EXERCISE DETAILS >> Each record below must be returned exactly, with no line left out.

MATERIAL FOR THIS TASK >>
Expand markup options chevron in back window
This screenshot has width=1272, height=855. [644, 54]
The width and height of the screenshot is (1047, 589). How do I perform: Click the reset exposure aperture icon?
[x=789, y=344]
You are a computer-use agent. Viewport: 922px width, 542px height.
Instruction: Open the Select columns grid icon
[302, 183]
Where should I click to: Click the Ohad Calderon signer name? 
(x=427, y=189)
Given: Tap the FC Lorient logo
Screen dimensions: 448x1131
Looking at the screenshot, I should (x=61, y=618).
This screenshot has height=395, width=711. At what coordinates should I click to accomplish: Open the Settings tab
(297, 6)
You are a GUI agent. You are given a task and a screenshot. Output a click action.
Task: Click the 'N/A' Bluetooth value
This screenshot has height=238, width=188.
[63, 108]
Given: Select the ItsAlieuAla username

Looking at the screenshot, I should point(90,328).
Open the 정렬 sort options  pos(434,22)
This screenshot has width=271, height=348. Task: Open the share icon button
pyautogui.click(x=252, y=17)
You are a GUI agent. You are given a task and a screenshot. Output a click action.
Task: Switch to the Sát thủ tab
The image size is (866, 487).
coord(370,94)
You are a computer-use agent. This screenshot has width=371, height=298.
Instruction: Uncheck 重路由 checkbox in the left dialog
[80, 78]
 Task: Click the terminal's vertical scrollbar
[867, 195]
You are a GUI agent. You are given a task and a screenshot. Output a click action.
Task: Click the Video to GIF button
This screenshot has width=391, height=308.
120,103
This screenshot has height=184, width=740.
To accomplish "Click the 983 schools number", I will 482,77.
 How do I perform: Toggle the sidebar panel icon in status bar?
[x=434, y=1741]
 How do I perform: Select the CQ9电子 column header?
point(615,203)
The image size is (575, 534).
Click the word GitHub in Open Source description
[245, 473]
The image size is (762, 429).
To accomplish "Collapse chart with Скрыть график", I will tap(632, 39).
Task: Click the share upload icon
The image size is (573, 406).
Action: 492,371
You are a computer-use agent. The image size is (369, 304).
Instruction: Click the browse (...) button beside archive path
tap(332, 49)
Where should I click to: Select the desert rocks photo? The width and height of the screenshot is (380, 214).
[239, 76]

OUTPUT BELOW >>
Expand markup options chevron in back window
This screenshot has width=1272, height=855. [644, 54]
The width and height of the screenshot is (1047, 589). How do I perform: Click the reset exposure aperture icon?
[x=789, y=344]
You are a computer-use agent. Viewport: 922px width, 542px height.
Instruction: Open the Select columns grid icon
[302, 183]
Where should I click to: Click the Ohad Calderon signer name? 
(x=427, y=189)
Given: Tap the FC Lorient logo
Screen dimensions: 448x1131
Looking at the screenshot, I should (x=61, y=618).
This screenshot has height=395, width=711. At what coordinates should I click to accomplish: Open the Settings tab
(297, 6)
You are a GUI agent. You are given a task and a screenshot. Output a click action.
Task: Click the 'N/A' Bluetooth value
This screenshot has height=238, width=188.
[63, 108]
Given: Select the ItsAlieuAla username

Looking at the screenshot, I should point(90,328).
Open the 정렬 sort options  pos(434,22)
This screenshot has width=271, height=348. Task: Open the share icon button
pyautogui.click(x=252, y=17)
You are a GUI agent. You are given a task and a screenshot. Output a click action.
Task: Switch to the Sát thủ tab
The image size is (866, 487).
coord(370,94)
You are a computer-use agent. This screenshot has width=371, height=298.
Instruction: Uncheck 重路由 checkbox in the left dialog
[80, 78]
 Task: Click the terminal's vertical scrollbar
[867, 195]
You are a GUI agent. You are given a task and a screenshot. Output a click action.
Task: Click the Video to GIF button
This screenshot has width=391, height=308.
120,103
This screenshot has height=184, width=740.
To accomplish "Click the 983 schools number", I will 482,77.
 How do I perform: Toggle the sidebar panel icon in status bar?
[x=434, y=1741]
 How do I perform: Select the CQ9电子 column header?
point(615,203)
The image size is (575, 534).
Click the word GitHub in Open Source description
[245, 473]
The image size is (762, 429).
To accomplish "Collapse chart with Скрыть график", I will tap(632, 39).
Task: Click the share upload icon
The image size is (573, 406).
Action: 492,371
You are a computer-use agent. The image size is (369, 304).
Instruction: Click the browse (...) button beside archive path
tap(332, 49)
Where should I click to: Select the desert rocks photo? The width and height of the screenshot is (380, 214).
[239, 76]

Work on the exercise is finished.